4. **Find `cos θ`:**
We know `x = a sin θ`, which means `sin θ = x/a`.
Let's use our buddy, the Pythagorean identity again: `cos^2 θ = 1 - sin^2 θ`.
Plug in `sin θ = x/a`:
`cos^2 θ = 1 - (x/a)^2`
`cos^2 θ = 1 - x^2/a^2`
To combine the terms on the right side, think of `1` as `a^2/a^2`:
`cos^2 θ = (a^2 - x^2)/a^2`
Now, take the square root of both sides.
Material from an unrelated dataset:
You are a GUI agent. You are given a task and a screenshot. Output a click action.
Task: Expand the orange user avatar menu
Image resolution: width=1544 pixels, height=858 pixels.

Since `0 < θ < π/2`, `cos θ` is positive:
`cos θ = sqrt((a^2 - x^2)/a^2)`
`cos θ = sqrt(a^2 - x^2) / sqrt(a^2)`
And since `a > 0`, `sqrt(a^2)` is just `a`.
So, `cos θ = sqrt(a^2 - x^2) / a`. Awesome!

5. **Find `tan θ`:**
Remember that `tan θ` is just `sin θ` divided by `cos θ`.
We found `sin θ = x/a` and `cos θ = sqrt(a^2 - x^2) / a`.
Let's divide them:
`tan θ = (x/a) / (sqrt(a^2 - x^2) / a)`
When you divide fractions, you flip the second one and multiply:
`tan θ = (x/a) * (a / sqrt(a^2 - x^2))`
The `a` on the top and bottom cancels out!
So, `tan θ = x / sqrt(a^2 - x^2)`.
And we're done! See, not so hard when you break it down, right?